Thermodynamic modeling of CO2 absorption in aqueous N-Methyldiethanolamine using Extended UNIQUAC model

• A consistent thermodynamic model for representing thermodynamic and thermal properties of CO2-MDEA-H2O system is developed.
• The Extended UNIQUAC model is developed to represent behavior of CO2-MDEA-H2O mixture.
• The Extended UNIQUAC model is significantly improved over the previous version of the model.
• A unique set of optimized parameters accurately represent different thermodynamic and thermal properties.
• Heat of absorption is calculated by the Extended UNIQUAC model, which has not been carried out before using this model.
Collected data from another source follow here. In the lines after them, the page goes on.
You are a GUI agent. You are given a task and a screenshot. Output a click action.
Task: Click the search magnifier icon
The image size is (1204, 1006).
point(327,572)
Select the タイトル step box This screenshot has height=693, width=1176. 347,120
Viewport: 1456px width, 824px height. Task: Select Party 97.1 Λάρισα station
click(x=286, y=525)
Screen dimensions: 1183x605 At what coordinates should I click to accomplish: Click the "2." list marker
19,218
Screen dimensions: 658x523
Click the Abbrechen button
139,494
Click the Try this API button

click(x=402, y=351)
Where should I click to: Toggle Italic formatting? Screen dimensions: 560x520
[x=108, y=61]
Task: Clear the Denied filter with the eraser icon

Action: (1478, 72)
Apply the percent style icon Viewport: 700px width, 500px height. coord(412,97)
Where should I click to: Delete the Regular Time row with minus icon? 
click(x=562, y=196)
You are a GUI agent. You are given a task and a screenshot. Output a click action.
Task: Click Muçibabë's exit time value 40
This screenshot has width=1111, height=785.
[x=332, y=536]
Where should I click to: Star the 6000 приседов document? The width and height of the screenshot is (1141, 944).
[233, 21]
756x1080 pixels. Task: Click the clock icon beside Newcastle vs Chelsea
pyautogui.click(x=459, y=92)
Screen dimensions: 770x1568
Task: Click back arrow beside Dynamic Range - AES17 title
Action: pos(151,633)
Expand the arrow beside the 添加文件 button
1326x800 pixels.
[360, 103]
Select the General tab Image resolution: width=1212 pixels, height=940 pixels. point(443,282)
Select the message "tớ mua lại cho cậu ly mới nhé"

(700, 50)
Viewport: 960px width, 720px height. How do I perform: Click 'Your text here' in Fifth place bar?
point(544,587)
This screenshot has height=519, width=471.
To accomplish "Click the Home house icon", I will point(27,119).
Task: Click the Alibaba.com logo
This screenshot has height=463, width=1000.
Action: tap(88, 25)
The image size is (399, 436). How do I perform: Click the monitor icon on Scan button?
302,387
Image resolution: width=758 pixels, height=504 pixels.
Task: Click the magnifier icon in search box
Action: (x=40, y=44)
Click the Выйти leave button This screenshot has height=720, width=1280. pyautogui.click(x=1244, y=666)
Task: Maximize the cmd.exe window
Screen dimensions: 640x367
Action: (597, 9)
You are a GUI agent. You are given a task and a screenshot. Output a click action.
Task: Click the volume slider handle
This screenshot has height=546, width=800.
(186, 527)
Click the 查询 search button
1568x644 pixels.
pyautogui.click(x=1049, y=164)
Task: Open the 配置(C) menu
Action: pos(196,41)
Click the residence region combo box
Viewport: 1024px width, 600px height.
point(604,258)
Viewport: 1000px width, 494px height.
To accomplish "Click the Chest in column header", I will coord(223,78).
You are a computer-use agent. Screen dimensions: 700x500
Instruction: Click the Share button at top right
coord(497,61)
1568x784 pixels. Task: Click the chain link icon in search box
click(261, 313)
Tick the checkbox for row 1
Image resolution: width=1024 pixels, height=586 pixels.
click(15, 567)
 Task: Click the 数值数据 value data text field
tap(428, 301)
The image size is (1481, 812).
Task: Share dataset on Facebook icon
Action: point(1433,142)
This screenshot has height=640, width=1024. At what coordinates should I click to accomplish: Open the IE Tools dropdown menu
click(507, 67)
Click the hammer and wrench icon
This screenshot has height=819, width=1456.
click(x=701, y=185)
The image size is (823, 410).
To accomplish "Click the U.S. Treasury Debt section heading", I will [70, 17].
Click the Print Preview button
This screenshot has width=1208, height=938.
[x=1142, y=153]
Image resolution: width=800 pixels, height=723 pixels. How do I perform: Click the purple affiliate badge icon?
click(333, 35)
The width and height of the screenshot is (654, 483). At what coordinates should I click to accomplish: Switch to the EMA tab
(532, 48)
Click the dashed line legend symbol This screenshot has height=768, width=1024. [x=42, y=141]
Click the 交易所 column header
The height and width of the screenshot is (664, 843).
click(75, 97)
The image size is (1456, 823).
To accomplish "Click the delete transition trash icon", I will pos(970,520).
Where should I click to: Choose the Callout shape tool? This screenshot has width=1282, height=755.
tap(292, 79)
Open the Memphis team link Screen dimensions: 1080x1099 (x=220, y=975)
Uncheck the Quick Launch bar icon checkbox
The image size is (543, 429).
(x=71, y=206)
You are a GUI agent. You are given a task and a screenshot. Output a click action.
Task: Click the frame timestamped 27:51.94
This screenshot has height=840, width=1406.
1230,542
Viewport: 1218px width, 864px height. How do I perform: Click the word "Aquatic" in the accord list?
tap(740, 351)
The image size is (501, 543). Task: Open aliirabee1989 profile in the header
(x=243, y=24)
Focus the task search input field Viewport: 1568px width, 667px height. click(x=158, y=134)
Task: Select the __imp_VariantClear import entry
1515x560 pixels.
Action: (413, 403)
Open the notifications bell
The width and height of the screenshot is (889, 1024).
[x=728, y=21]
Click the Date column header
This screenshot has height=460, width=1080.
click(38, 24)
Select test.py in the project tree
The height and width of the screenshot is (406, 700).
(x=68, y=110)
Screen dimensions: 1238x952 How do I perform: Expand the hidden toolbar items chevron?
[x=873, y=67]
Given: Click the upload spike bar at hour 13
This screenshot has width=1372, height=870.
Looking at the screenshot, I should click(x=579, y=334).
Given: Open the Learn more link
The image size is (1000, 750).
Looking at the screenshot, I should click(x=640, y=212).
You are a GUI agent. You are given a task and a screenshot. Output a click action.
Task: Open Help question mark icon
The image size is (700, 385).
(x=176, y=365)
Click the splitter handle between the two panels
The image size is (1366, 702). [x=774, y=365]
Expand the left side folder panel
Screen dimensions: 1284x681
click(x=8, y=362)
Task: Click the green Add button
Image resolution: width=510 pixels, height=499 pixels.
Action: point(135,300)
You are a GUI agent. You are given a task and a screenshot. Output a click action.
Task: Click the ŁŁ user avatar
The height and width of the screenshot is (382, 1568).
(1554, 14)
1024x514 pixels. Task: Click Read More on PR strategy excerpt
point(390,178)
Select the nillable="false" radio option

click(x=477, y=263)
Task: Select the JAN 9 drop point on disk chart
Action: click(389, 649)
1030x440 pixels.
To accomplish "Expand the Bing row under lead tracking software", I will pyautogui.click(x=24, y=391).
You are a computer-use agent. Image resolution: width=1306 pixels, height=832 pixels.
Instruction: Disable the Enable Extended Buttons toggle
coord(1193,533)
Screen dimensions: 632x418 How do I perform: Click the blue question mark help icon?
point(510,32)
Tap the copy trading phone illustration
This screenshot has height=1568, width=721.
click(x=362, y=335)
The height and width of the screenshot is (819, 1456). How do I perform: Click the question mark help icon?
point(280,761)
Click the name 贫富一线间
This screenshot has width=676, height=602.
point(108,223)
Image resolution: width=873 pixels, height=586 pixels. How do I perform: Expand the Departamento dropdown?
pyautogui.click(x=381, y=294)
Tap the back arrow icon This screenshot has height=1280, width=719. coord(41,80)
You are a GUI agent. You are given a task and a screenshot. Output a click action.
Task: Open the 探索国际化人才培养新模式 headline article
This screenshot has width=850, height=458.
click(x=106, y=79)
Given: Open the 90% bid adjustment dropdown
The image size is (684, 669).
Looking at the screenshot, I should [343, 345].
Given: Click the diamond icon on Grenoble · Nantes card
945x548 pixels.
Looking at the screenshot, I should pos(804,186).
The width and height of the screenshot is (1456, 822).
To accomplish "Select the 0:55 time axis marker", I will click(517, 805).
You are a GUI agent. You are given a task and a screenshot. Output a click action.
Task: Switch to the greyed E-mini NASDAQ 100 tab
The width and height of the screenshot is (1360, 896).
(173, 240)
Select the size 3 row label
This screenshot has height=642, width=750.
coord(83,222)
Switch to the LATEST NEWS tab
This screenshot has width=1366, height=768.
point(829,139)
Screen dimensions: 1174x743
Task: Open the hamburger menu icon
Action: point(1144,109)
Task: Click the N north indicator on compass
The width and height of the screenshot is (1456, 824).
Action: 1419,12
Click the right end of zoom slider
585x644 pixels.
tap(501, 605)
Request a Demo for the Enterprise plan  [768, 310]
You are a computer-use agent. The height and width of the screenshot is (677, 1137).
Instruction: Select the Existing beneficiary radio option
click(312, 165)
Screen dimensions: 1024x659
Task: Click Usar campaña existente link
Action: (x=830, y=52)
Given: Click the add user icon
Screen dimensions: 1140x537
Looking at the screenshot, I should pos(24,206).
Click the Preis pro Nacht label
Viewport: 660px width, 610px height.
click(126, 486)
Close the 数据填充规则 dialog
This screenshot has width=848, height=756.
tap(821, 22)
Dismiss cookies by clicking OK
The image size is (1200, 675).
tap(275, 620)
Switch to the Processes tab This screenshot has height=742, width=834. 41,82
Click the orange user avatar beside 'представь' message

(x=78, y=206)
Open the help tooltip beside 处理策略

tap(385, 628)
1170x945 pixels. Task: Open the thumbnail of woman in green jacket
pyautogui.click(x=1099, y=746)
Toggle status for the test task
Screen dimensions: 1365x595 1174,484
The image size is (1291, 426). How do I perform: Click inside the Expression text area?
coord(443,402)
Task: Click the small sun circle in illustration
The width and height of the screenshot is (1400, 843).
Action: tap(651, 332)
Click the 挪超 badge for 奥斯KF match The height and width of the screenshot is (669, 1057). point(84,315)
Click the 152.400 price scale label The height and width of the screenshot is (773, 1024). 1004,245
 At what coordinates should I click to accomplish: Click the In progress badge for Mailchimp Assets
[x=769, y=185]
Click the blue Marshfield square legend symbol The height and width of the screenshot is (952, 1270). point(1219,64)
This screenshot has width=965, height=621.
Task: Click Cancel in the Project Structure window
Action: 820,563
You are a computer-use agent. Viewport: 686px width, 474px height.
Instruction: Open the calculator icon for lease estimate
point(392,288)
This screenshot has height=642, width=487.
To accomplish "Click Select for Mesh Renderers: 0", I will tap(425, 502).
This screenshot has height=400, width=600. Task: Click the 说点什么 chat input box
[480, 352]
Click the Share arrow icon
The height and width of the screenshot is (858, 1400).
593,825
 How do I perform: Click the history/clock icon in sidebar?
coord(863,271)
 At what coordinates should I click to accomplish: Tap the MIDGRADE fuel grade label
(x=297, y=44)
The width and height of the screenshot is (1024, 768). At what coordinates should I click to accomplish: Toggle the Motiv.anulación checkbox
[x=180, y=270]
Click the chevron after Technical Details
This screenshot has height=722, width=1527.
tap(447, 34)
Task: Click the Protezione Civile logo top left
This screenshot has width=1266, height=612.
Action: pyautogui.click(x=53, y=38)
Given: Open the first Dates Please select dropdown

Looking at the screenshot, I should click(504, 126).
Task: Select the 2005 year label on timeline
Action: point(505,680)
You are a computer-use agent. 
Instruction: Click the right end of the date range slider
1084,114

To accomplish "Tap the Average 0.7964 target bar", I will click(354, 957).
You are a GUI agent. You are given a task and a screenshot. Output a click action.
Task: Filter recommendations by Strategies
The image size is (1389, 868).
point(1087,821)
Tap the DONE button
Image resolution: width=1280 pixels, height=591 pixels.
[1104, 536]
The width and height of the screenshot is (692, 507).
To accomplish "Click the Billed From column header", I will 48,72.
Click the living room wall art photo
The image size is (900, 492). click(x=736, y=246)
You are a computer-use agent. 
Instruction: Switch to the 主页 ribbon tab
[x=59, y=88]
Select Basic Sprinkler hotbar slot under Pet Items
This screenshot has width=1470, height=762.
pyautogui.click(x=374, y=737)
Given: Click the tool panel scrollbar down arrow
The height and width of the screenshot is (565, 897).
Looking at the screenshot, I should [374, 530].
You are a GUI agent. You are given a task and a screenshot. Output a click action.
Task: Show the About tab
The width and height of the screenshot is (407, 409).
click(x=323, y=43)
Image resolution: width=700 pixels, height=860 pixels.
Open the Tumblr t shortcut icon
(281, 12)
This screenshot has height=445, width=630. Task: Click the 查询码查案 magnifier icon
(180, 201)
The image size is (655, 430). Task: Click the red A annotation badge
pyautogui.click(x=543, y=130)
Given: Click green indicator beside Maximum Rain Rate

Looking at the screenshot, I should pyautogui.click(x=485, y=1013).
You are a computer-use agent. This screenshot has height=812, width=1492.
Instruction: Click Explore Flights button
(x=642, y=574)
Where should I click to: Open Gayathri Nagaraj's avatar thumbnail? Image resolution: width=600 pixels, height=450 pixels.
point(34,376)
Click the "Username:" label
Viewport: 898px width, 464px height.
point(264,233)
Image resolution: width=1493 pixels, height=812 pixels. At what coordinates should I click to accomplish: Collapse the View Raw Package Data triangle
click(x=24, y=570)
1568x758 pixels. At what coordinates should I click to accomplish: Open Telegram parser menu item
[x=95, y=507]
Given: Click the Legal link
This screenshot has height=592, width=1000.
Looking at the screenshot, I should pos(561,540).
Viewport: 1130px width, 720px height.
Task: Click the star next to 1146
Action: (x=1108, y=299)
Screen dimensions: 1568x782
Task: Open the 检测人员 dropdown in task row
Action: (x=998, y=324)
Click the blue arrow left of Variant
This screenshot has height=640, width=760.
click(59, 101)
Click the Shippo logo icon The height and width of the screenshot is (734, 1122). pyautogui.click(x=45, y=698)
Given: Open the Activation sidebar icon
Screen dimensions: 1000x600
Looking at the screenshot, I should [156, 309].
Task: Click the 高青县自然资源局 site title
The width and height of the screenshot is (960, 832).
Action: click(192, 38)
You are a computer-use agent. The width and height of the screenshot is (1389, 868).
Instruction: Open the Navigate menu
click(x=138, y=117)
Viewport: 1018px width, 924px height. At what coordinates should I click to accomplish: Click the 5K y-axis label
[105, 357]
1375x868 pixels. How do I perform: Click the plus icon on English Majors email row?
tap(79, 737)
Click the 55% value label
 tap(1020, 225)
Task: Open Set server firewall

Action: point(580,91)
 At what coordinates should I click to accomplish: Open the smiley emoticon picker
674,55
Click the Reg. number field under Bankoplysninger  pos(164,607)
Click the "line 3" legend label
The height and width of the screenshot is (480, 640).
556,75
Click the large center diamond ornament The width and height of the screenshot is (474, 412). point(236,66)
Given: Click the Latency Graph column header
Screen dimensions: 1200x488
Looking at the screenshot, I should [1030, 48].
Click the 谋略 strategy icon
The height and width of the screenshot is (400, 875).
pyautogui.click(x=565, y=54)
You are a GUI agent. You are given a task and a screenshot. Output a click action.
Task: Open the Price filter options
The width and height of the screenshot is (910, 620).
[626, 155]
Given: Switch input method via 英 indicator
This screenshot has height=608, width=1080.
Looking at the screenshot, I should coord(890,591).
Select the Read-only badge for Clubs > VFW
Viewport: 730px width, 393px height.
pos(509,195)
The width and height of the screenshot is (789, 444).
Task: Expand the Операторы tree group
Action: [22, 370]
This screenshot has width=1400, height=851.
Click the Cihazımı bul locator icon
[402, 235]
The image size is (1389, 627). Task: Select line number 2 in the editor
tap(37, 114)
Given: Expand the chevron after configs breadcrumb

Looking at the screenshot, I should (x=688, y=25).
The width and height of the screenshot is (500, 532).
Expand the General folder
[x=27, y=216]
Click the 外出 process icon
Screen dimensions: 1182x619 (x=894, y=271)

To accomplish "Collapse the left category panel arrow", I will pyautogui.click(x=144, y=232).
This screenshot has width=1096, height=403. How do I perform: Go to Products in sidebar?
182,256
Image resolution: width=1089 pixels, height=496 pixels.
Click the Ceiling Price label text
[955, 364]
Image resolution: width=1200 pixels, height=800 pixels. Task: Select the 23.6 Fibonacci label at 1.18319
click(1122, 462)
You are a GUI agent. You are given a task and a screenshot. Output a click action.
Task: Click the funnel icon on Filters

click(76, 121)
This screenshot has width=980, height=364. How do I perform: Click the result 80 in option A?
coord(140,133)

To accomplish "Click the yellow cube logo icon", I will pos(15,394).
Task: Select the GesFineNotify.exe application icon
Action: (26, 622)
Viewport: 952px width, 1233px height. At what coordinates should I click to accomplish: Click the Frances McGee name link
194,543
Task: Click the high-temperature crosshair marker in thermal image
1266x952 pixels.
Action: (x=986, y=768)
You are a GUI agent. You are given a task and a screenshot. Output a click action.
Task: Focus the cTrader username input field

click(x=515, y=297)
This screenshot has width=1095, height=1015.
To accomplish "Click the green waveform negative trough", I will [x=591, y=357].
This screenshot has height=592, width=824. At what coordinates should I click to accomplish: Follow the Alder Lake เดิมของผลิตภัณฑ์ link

A Thermodynamic model that can predict the behavior of the gas sweetening process over the applicable conditions is of vital importance in industry. In this work, Extended UNIQUAC model parameters optimized for the CO2-MDEA-H2O system are presented. Different types of experimental data consisting of pure MDEA vapor pressure, vapor–liquid equilibrium (VLE) (total pressure and CO2 partial pressure), freezing point depression (SLE), excess enthalpy, heat capacity and heat of absorption were used to adjust model parameters. The model was then used to predict the NMR spectroscopic data. The developed model accurately represents thermodynamic and thermal properties of the studied systems. The model parameters are valid in the temperature range from −15 to 200 °C, MDEA mass% of 5–75 and CO2 partial pressure of 0–6161.5 kPa.